Page:
DENPASAR, Bali - The honeymoon ended for Indonesia's President Susilo Bambang
Yudhoyono less than a month into his second term. Since his inauguration on
October 20, there hasn't been much good news for SBY, as Yudhoyono is
universally known here, and the downward spiral is accelerating.
A burgeoning scandal over an alleged plot to frame leaders of the Corruption
Eradication Commission (KPK) burst open with the broadcast of tape recordings
in which the accused are heard bragging to cohorts in the attorney general's
office about having connections right up to Istana Merdeka - the presidential
palace. (See Corruption
bomb explodes in Indonesia, Asia Times Online, November 6, 2009.)
The corruption case has led masses of demonstrators and 40,000 on the Facebook
social networking website to call for presidential
action against the alleged plotters. The pair are reportedly members of a
so-called "judicial mafia", made up of prosecutors, police and judges, that has
sold prosecutions and verdicts to the highest bidder. Critics have said
Indonesia's legal system is dishonest and a large stumbling block to the
country attracting desperately needed foreign investment.

Items:

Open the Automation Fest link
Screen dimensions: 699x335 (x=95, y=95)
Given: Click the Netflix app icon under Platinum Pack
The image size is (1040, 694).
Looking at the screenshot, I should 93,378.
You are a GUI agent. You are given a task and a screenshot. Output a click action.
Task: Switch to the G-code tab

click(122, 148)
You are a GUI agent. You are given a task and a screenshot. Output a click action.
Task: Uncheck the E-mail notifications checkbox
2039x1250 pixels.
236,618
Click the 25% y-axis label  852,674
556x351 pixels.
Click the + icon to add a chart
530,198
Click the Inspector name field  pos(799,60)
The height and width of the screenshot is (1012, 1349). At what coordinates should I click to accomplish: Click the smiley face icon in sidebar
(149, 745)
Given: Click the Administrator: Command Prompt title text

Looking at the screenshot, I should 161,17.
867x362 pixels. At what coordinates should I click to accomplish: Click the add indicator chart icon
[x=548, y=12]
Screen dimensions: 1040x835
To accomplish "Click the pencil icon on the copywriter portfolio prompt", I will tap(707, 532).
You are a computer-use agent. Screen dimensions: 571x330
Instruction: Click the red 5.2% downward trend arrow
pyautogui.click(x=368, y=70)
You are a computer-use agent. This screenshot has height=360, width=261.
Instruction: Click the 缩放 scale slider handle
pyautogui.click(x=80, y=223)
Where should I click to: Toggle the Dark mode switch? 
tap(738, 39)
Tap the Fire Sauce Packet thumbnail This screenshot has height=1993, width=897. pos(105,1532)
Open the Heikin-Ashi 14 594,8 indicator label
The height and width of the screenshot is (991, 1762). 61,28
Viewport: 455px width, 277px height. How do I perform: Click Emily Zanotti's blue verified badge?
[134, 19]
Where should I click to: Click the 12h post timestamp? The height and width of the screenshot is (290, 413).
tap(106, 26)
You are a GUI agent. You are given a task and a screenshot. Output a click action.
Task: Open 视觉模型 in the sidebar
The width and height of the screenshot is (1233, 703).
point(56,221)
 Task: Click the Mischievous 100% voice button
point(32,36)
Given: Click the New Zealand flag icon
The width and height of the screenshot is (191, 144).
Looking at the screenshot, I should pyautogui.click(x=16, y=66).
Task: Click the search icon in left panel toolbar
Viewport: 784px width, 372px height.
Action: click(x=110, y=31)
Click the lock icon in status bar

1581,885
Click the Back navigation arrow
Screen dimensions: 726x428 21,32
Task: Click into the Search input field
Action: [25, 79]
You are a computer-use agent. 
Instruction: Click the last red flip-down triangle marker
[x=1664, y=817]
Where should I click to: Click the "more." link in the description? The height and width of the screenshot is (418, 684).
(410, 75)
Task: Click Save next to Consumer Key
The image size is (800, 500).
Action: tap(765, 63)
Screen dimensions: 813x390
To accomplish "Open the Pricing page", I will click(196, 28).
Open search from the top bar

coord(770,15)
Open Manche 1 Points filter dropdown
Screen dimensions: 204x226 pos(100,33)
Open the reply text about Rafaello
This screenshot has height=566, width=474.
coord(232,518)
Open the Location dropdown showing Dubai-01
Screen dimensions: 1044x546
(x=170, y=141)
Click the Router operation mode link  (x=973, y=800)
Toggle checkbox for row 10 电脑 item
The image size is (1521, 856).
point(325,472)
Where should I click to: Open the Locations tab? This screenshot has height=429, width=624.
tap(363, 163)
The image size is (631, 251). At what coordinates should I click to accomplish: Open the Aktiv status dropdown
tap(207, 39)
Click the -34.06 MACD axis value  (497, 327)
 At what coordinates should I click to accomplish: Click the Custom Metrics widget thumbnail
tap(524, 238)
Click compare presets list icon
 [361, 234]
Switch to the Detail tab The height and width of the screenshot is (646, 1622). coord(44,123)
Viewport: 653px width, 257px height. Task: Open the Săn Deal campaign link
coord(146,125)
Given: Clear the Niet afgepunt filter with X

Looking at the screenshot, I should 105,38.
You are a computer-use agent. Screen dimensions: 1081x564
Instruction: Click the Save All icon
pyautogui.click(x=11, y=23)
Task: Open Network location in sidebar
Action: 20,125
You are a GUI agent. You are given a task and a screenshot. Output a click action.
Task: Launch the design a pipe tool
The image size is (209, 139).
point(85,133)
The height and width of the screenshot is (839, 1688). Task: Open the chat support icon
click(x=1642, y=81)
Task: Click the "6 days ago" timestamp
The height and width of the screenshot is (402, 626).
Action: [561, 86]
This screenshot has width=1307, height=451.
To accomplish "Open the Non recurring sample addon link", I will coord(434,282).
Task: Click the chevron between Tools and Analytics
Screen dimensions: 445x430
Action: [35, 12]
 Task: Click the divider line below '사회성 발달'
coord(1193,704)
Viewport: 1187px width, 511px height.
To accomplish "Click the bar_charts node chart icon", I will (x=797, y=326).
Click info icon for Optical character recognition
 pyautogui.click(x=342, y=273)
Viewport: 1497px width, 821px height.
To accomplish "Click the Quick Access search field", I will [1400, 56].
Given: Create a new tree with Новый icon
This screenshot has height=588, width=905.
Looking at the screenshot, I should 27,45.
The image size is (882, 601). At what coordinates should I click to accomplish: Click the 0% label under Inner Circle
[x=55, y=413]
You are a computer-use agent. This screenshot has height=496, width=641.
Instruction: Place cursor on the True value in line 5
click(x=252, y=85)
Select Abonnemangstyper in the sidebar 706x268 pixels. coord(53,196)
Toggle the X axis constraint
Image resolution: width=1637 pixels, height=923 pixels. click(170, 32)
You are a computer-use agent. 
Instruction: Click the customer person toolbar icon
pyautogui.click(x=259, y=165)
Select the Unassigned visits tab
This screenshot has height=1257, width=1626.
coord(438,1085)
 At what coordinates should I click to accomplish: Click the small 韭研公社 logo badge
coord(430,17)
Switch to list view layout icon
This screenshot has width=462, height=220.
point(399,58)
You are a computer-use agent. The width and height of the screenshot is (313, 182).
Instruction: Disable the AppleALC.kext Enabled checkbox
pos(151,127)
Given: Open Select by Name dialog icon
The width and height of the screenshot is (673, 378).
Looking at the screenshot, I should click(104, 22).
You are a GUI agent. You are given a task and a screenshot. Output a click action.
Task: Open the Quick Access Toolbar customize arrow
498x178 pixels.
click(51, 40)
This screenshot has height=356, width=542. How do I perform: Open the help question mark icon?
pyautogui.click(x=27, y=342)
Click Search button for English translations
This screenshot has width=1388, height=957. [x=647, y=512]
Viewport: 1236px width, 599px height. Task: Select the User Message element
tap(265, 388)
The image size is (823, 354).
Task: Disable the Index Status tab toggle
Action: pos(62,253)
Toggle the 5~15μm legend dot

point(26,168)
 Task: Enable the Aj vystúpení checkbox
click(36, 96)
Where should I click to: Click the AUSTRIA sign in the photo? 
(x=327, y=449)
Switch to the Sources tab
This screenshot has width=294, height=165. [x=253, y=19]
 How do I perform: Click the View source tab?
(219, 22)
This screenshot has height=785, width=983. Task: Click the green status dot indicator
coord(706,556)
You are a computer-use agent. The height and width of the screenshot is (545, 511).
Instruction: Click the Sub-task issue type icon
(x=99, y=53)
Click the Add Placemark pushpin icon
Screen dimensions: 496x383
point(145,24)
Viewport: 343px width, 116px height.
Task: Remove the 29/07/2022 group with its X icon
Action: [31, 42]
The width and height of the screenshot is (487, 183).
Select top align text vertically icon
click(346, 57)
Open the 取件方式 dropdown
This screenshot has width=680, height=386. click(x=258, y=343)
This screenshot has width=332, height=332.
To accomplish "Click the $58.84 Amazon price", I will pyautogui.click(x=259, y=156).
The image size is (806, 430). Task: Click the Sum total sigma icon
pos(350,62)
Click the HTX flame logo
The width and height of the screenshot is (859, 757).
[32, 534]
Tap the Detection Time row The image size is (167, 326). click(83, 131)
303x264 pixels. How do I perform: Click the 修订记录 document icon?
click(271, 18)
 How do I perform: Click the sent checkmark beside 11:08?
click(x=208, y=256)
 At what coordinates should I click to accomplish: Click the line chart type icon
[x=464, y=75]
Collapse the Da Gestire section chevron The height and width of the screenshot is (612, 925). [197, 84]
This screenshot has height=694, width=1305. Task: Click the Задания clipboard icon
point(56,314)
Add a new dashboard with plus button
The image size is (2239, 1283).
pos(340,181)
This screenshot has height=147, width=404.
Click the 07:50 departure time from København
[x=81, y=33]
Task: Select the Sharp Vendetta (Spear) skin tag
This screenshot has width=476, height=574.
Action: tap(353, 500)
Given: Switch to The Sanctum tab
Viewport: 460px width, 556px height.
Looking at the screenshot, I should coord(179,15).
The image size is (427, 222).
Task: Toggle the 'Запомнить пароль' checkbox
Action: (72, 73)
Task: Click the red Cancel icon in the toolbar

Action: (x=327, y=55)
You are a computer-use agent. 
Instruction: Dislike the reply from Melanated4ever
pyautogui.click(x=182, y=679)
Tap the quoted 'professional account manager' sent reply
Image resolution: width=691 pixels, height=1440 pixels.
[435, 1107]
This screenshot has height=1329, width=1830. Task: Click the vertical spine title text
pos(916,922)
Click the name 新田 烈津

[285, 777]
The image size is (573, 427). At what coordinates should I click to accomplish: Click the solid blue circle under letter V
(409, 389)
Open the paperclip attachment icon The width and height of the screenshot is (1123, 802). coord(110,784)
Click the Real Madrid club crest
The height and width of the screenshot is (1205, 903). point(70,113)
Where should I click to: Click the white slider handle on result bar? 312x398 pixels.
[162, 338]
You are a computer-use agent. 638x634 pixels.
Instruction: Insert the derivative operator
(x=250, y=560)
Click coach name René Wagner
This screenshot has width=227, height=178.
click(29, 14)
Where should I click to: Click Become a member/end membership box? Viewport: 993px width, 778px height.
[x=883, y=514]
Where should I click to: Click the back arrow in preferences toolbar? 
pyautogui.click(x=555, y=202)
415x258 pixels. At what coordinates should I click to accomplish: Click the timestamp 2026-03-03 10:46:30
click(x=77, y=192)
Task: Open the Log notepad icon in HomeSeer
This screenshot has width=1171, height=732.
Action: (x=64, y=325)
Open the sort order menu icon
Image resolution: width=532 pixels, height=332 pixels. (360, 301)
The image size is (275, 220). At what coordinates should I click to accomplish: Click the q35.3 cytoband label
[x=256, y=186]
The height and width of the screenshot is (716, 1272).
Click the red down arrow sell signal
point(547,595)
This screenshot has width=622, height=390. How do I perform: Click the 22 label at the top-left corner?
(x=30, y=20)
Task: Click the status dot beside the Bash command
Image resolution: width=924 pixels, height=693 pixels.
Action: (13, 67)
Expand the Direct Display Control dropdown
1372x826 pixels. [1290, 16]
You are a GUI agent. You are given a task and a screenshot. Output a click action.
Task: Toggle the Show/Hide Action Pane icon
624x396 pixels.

Tasks to carry out:
1. According to the article on Indonesian President Yudhoyono, which groups of people make up the so-called "judicial mafia"?
2. Continue the article on Indonesian President Yudhoyono's troubled second term, picking up after its last sentence.
The listing above isn't needed for what comes next.

Expected outputs:
1. Prosecutors, police and judges.

2.
Just the facts
Upon hearing the KPK framing tapes, SBY firmly threatened action against anyone
dragging his good name into the scandal, but he has taken no action against any
of the other officials named or implicated - many of whom were appointed by
him. Instead, he has created a fact-finding team, which reported to him on
Tuesday. Yudhoyono met the attorney general and national police chief on
Wednesday and is due to announce his response next week.
Despite the commission finding that the prosecutions are baseless, police and
prosecutors are continuing to pursue their cases against the KPK leaders.
The idea of a fact-finding commission recalls the case of Munir Said Thalib,
the very effective anti-military human-rights activist who was poisoned and
died on a flight to Amsterdam in 2004, just before Yudhoyono took office.
The new president promised to get to the bottom of it, appointing a
fact-finding commission that discovered obvious links to the military
intelligence service, including detailed plans to assassinate Munir through a
staged traffic accident (attempted and failed) and poisoning. More than five
years later, none of the key alleged plotters have been convicted.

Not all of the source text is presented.